Skew-symmetric elements in the group algebra of a symmetric group (Q1068189)

Let \(S_ n\) be the symmetric group on \(n\) letters and let \(\rho_ s=\sum_{t\in S_ n}(\text{sign}\;t)t^{-1}st\) for \(s\in S_ n\). The element \(\rho_ s\) depends only (up to a sign) on the conjugacy class of \(s\) and is non-zero if and only if the conjugacy class of \(s\) is determined by a partition with odd pairwise distinct parts. Let \(\lambda =(\lambda_ 1,\ldots,\lambda_ k)\), \(\lambda_ 1>\lambda_ 2>\ldots>\lambda_ k>0\), be such a partition of \(n\), and let \(K\) be any field of characteristic zero. The main result of the paper says that if \(s\) is an element of cycle-type \(\lambda\) in \(S_ n\), then \(\rho_ s\) belongs to the minimal two-sided ideal of the group ring \(K[S_ n]\) corresponding to the Young diagram whose hooks of boxes on the main diagonal are symmetric of lengths \(\lambda_ 1,\lambda_ 2,\ldots,\lambda_ k\), respectively.
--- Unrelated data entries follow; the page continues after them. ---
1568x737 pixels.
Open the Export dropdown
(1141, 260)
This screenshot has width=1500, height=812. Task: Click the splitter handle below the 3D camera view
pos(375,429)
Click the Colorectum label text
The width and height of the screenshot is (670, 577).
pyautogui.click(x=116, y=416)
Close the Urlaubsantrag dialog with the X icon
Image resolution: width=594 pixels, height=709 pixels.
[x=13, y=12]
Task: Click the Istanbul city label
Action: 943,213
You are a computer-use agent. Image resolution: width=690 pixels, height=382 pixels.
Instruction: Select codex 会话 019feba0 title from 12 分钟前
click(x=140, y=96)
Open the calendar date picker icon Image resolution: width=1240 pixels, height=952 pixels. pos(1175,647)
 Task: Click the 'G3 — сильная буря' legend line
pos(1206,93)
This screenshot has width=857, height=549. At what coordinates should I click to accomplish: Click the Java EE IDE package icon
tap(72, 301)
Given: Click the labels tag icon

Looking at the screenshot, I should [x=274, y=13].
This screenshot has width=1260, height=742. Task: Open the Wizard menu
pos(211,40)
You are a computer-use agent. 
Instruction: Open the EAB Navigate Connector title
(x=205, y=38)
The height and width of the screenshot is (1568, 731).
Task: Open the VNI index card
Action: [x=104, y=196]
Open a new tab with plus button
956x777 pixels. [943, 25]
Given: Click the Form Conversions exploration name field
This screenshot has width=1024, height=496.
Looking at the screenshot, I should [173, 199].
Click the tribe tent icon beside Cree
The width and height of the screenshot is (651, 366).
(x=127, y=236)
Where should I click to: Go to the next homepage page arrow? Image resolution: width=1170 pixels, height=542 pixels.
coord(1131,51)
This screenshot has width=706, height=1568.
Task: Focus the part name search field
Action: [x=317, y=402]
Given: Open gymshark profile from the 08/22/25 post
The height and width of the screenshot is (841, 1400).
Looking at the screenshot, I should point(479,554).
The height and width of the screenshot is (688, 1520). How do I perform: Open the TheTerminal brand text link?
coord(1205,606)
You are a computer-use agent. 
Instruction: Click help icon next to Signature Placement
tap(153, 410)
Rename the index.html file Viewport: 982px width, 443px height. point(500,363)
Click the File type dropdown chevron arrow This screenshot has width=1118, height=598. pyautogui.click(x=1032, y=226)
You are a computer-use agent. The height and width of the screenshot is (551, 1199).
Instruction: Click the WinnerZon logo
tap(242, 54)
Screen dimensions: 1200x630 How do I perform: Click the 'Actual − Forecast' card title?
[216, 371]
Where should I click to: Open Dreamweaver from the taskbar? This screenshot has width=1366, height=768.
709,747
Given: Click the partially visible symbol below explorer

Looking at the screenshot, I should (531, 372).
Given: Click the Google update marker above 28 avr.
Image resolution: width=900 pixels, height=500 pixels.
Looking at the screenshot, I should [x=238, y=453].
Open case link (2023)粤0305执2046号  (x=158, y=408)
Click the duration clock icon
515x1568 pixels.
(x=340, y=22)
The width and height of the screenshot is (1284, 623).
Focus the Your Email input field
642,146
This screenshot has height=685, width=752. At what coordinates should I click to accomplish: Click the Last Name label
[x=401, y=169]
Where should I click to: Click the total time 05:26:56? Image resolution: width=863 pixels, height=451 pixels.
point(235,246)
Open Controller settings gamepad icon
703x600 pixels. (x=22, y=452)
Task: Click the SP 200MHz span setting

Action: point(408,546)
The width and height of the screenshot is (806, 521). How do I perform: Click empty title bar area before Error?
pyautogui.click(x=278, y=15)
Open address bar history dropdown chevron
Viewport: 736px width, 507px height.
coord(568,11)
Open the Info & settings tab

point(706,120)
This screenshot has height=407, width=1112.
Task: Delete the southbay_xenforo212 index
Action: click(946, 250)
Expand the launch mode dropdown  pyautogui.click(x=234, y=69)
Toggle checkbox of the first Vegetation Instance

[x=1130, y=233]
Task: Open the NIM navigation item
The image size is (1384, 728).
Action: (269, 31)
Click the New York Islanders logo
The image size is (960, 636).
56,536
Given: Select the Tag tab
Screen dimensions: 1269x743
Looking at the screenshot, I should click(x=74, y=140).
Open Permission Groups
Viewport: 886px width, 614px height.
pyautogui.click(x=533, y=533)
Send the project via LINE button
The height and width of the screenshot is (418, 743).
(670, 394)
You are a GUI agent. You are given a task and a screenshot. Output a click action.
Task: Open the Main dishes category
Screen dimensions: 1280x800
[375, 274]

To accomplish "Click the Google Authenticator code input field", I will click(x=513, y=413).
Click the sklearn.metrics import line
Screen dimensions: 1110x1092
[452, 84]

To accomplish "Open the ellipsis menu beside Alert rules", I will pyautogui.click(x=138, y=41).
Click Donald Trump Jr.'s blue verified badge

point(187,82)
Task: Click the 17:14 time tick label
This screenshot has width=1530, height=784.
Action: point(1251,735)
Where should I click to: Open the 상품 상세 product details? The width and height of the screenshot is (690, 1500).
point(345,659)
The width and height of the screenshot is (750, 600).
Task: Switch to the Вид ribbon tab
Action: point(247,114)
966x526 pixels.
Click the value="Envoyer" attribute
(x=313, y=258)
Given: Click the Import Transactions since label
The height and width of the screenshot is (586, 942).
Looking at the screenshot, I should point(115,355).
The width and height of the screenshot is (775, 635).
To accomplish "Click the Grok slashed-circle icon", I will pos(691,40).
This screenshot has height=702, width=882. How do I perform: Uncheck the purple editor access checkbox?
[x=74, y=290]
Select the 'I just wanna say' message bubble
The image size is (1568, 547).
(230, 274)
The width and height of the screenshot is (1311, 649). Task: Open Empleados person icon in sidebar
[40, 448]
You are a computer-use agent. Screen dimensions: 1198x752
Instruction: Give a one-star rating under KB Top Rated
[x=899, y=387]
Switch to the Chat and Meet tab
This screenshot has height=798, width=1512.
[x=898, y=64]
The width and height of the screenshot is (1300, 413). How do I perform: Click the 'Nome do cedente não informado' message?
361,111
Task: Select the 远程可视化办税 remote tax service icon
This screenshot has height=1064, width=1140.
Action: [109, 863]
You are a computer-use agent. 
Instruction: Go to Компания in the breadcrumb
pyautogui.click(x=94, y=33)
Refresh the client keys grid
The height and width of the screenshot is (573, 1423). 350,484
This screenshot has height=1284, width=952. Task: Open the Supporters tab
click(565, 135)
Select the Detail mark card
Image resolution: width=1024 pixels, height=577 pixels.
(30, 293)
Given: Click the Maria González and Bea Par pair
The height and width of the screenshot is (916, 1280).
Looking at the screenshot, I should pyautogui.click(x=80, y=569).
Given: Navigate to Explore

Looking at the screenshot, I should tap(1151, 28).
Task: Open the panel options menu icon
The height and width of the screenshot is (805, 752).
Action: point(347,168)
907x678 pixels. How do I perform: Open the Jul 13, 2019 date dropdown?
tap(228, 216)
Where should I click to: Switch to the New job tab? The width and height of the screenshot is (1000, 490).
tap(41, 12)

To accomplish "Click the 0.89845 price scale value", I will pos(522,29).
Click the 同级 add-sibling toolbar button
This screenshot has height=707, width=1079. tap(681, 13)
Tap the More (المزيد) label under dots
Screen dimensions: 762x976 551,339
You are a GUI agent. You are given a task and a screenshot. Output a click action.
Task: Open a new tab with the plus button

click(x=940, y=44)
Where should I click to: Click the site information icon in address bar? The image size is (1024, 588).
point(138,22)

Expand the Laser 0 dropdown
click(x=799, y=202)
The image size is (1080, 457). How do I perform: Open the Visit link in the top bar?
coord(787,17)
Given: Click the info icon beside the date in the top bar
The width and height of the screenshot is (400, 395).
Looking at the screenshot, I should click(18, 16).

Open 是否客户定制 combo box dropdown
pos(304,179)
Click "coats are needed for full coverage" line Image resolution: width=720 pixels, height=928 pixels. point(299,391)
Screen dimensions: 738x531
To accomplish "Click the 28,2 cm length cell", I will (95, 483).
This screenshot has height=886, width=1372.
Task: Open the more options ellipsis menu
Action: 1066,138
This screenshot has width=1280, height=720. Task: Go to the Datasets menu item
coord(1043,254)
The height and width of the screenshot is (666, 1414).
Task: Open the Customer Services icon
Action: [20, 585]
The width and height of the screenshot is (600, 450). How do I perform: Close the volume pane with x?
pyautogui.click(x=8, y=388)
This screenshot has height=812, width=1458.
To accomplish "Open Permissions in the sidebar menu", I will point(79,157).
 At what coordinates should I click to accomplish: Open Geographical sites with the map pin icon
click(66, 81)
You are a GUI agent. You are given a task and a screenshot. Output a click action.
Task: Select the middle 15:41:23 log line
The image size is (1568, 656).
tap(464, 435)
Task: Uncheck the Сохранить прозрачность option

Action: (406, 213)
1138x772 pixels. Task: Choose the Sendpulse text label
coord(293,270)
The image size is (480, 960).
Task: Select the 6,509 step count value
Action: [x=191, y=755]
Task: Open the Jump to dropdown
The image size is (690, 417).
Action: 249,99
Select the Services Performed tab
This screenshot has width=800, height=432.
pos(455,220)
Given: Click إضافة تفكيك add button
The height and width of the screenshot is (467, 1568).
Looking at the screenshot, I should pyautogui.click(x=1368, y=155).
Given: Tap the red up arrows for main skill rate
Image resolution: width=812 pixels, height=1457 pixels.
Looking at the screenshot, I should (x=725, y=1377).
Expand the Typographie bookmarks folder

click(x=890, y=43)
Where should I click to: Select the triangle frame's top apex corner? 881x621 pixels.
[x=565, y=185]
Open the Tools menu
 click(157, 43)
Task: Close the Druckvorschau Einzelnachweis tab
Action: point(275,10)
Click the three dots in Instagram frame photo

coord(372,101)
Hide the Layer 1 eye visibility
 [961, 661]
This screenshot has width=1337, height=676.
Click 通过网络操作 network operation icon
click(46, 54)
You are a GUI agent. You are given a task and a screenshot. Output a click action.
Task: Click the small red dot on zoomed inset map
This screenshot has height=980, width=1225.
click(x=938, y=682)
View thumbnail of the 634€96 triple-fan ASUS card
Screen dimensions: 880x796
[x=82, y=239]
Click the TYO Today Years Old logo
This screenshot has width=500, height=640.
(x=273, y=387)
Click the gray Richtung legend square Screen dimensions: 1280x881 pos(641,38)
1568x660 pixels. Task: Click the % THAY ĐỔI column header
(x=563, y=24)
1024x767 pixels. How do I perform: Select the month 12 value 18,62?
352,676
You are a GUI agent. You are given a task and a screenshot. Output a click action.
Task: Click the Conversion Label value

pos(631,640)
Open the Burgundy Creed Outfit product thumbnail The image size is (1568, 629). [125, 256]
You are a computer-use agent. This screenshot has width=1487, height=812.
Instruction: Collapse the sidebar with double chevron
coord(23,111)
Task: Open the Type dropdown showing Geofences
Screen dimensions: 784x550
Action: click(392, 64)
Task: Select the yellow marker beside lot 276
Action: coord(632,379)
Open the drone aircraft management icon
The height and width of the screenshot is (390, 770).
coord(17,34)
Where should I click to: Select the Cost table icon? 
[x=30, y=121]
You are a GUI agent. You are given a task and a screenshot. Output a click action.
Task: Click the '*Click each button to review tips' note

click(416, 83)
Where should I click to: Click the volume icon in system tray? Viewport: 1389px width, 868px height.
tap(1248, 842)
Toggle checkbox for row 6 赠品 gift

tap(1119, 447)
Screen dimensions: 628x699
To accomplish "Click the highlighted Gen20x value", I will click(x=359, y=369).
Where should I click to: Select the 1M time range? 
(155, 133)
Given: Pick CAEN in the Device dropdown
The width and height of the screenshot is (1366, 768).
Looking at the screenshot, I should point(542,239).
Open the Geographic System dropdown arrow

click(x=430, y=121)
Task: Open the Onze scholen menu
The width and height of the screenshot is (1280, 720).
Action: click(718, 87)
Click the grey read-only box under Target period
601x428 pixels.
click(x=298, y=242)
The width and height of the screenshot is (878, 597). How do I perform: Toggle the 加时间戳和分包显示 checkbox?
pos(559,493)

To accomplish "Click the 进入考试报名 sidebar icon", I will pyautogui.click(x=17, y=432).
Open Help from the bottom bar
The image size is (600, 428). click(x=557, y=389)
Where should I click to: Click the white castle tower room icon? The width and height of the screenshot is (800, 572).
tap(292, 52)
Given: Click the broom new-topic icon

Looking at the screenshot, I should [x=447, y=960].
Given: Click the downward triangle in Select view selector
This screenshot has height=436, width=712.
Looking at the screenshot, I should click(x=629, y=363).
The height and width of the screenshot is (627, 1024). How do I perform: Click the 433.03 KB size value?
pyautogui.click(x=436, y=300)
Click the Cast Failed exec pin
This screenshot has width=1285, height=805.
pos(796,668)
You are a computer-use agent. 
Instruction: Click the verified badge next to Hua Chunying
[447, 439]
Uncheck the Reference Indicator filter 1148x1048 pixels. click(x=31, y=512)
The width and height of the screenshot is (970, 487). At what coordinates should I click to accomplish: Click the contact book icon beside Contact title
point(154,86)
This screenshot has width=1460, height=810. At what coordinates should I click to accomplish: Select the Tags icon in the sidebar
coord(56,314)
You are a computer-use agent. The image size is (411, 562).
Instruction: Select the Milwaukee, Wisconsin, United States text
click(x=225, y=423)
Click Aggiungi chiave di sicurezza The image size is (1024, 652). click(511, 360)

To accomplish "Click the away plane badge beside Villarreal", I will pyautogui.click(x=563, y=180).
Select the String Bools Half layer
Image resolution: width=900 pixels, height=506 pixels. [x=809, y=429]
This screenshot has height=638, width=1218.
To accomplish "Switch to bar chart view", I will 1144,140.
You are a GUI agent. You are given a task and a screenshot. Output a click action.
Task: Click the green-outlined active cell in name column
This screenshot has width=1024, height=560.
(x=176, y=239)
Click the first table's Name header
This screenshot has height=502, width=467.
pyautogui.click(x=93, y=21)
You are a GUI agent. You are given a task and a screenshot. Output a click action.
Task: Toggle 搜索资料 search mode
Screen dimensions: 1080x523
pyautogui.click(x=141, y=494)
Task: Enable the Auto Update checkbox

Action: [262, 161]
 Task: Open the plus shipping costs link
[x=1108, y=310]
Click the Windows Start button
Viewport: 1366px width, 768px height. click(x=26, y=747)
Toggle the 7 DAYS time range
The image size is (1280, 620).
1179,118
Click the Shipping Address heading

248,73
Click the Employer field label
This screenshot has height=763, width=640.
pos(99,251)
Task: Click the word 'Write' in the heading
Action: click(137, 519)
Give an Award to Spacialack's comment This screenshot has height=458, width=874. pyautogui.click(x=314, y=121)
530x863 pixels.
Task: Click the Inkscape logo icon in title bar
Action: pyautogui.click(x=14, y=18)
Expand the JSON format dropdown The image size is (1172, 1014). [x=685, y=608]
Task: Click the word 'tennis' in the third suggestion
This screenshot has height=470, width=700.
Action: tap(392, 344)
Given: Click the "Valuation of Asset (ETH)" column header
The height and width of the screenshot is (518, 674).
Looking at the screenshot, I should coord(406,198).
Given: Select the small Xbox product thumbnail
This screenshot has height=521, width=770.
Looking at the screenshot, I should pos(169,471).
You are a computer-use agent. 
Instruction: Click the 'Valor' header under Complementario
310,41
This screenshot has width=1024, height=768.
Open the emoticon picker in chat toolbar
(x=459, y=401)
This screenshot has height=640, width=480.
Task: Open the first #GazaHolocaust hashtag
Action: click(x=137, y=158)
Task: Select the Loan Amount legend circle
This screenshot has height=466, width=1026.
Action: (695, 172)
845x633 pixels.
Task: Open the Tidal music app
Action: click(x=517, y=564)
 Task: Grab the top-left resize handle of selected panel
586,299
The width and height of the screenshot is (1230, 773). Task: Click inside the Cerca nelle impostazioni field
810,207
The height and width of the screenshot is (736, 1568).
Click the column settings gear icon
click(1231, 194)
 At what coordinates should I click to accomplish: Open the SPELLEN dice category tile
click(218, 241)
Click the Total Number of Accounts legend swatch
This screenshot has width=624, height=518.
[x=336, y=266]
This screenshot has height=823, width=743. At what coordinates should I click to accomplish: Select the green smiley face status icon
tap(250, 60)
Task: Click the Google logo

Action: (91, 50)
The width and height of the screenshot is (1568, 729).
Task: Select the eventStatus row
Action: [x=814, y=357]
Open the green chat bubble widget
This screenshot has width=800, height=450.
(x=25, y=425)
The proof given in the paper is in terms of the theory of matrix identities with trace developed by one of the authors in [Izv. Akad. Nauk SSSR, Ser. Mat. 38, 723--756 (1974; Zbl 0311.16016)]. However, there is a remark in a footnote that an alternative proof of the main theorem follows from the Frobenius results concerning representations of the alternating group.